Parallelized Chunk Loops - Improvement Ideas


a common use case is to run a model on chunks of data (e.g. one model by country / product group), and we often have a large number of such a chunks to handle.  The easy implementation is with the Group Loops - wich splits the chunks and sequentially runs the model on each.
We have now tried using Parallel Chunk Loop to parallelize the execution.

That seems to work - but here are a few observations:

- RowIDs are not made unique in the Parallel Chunk Loop End:
I have branches where I add new rows to my dataset, and this results in rowIDs being used multiple times - making the Parallel Chunk Loop End node fail when combining the data.  This can be fixed by using the RowID node and appending the chunk_index to the RowID.  However - it would be nice if the Chunk Loop End node would be smart enough to do that by default...

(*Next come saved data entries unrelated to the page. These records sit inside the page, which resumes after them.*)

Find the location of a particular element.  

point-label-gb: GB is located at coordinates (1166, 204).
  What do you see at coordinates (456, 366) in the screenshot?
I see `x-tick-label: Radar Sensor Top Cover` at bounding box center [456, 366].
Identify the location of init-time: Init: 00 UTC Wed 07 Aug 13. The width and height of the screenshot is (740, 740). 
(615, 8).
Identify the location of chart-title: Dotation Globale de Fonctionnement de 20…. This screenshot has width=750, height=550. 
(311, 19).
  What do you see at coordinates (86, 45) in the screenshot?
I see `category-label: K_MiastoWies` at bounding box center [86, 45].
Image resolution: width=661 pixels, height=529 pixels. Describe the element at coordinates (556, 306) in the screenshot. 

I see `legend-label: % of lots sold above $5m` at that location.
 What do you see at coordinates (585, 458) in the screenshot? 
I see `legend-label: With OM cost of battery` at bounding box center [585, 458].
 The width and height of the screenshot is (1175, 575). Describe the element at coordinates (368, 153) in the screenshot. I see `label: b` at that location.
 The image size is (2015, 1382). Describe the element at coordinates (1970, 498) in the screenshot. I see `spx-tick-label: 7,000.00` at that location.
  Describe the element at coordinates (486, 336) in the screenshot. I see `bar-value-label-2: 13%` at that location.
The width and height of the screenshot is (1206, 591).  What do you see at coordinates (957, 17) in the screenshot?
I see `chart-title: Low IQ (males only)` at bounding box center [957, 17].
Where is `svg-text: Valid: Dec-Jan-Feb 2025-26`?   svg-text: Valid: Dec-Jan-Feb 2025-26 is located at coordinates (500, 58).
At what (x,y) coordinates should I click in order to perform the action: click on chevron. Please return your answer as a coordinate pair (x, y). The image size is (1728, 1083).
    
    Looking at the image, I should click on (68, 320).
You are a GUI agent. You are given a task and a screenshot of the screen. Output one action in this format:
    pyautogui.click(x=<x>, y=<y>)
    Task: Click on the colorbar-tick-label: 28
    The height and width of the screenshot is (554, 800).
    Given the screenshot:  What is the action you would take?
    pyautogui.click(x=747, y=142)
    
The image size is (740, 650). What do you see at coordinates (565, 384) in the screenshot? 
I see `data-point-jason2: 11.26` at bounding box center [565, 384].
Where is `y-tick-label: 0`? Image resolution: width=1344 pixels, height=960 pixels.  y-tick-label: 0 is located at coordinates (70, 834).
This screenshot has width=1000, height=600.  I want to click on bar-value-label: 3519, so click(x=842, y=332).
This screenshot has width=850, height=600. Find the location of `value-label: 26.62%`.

- Parallelization of R executions:  Is that working?
We often run models in R Snippets - and these can be quite time-consuming.
Using the Parallel Chunk Loop  - I however do not get the expected benefits in this case.  I would have expected that when running RSnippet nodes in the branches - I would see multiple RTerm / R processes getting launched. But I can only see one (on Windows) running on one core.  Hence it feels as if parallelization is not working with the R integration.  Is there a way to improve that?


As an option in the loop-end it would be indeed an interesting addition to concatenate the chunk_index. To do that by default would less then helpfull however.

In addition to Lorenz's excellent suggestions, I'd like to suggest another improvement:

A major drawback of the current implementation of parallel chunks is that the number of chunks is determined at the loop start. This is problematic if the input table contains a few rows that take significantly longer to process than other rows: in this case, you often end up in a situation where most chunks are finished and the loop end is only waiting for the last chunk to be finished. So once the number of still running chunks is lower than the number of available cores, the CPU usage is suboptimal.

A solution to this could be to create many more chunks than there are processors, and to always run only n of those at a time. Whenever one chunk is finished processing, a new one can be started.

There can still be cases where a single chunk can be left over processing, but I think a higher chunk number together with some thread management could improve the situation.

Please let me know what you think about that.